I was summoned by Strawberry to join them. They were seated at the usual long table – all except the Nurse, who was already sequestered in the dark alcove, the light malforming her shadow on the wall, horse-like, a chess-set knight, so tall that she almost appeared not to grow upwards from the floor but to be suspended by her shoulders from the ceiling. Fuyuki seemed to be in a good mood, and there was a new guest in the seat next to me, a huge man in a silver suit, with a congested face and hair so short that the fat ridges at the back of his skull were visible. He was already drunk – telling jokes, slamming his chair on the floor every time he got to the punchline, lifting his eyebrows comically and muttering something that made the men hoot with laughter. He spoke Japanese with an Osaka accent, the way I used to imagine all the yakuza did, but he wasn’t one of the gang. He was a friend of Fuyuki’s and the Japanese girls said he was famous – they were giggling at him, hands up to their mouths, sighing to each other over him.
‘My name is Baisho,’ he told the Russians, in stilted English, waving at them with his thick, gold-ringed fingers. ‘My friends call me Bai, because I have twice their money and I am twice’ – he waggled his eyebrows suggestively – ‘twice the man!’ I sat silently, painting the kanji for Bai in my head. Bai san was using it to mean double, but it had other meanings too – it could mean ‘plum’ if written with a tree combined with the symbol for ‘every’, or it could mean shellfish, or it could mean cultivation. But what Bai san really made me think of was the way his name sounded in English: Bison.

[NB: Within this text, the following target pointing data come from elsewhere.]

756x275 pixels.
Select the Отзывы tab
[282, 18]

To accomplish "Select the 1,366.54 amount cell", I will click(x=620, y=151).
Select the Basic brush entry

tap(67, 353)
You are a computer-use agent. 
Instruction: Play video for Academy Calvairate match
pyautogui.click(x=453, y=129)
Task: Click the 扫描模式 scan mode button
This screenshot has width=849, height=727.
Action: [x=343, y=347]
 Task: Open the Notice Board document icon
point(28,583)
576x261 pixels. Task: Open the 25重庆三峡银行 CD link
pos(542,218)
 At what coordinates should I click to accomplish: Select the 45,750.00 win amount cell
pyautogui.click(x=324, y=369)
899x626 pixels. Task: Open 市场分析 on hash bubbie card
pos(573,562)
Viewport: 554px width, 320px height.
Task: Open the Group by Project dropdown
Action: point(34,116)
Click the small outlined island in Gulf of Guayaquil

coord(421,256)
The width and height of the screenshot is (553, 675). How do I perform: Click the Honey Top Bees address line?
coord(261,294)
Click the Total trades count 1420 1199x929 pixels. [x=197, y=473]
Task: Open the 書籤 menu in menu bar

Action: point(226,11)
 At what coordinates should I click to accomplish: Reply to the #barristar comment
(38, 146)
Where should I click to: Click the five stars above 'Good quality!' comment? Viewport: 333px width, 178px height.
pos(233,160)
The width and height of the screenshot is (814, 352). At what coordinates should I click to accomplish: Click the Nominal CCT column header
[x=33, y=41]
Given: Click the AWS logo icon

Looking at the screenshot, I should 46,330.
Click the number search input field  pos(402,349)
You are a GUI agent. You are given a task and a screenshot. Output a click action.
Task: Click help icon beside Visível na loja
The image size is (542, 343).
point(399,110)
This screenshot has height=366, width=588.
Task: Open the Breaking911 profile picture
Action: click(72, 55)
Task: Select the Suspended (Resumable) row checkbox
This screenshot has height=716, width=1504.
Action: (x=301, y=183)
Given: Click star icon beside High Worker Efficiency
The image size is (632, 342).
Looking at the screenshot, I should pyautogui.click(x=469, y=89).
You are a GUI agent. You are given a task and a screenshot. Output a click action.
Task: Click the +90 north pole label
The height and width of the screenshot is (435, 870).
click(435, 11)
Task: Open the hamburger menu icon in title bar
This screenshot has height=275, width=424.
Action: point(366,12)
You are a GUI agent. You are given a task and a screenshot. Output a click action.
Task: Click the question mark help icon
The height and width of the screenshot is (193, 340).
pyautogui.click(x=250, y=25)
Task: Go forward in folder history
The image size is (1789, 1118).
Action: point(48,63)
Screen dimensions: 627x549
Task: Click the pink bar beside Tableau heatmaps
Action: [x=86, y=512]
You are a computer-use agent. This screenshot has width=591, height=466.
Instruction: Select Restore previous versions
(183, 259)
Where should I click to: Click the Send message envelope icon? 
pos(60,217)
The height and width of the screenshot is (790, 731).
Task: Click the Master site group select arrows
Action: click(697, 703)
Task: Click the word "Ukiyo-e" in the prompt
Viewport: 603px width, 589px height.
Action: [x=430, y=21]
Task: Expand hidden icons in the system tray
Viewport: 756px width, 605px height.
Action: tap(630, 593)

‘My job is singer. Me number-one Japanese singing boy.’ He waved his hand around the table at anyone who cared to listen to him. ‘And my new friend,’ he said, jabbing the cigar in the direction of the black spectre in the wheelchair, ‘Mr Fuyuki. He number-one man in Tokyo!’ He flexed his fist, curling it to make the muscles bulk out. ‘The oldest in Tokyo, but healthy and strong like his age is thirty years. Strong, very strong.’ He turned drunkenly to him and said in loud Japanese, as if the old man was deaf, ‘Fuyuki-san, You Are Very Strong. You are the greatest, the oldest man I know.’
Fuyuki nodded. ‘I am. I am,’ he whispered. ‘I am stronger today than I was at twenty.’
Bison raised his glass. ‘To the strongest man in Tokyo.’
‘The strongest man in Tokyo!’ everyone chorused.
Sometimes it’s a mistake to show off – you can never know for sure when things are about to change, and you’re going to end up looking foolish. Less than half an hour after he’d been boasting about his health, Fuyuki began to look unwell. No one drew attention to it, but I could see – he was breathing hard, muttering something and groping for the arm of the ponytailed man, who leaned forward and listened carefully, his eyes expressionless. After a few moments he nodded, then stood, pulling himself up straight and smoothing down his sweater, pushing his chair sharply under the table. He went discreetly across the club to the alcove, hesitated then stepped inside.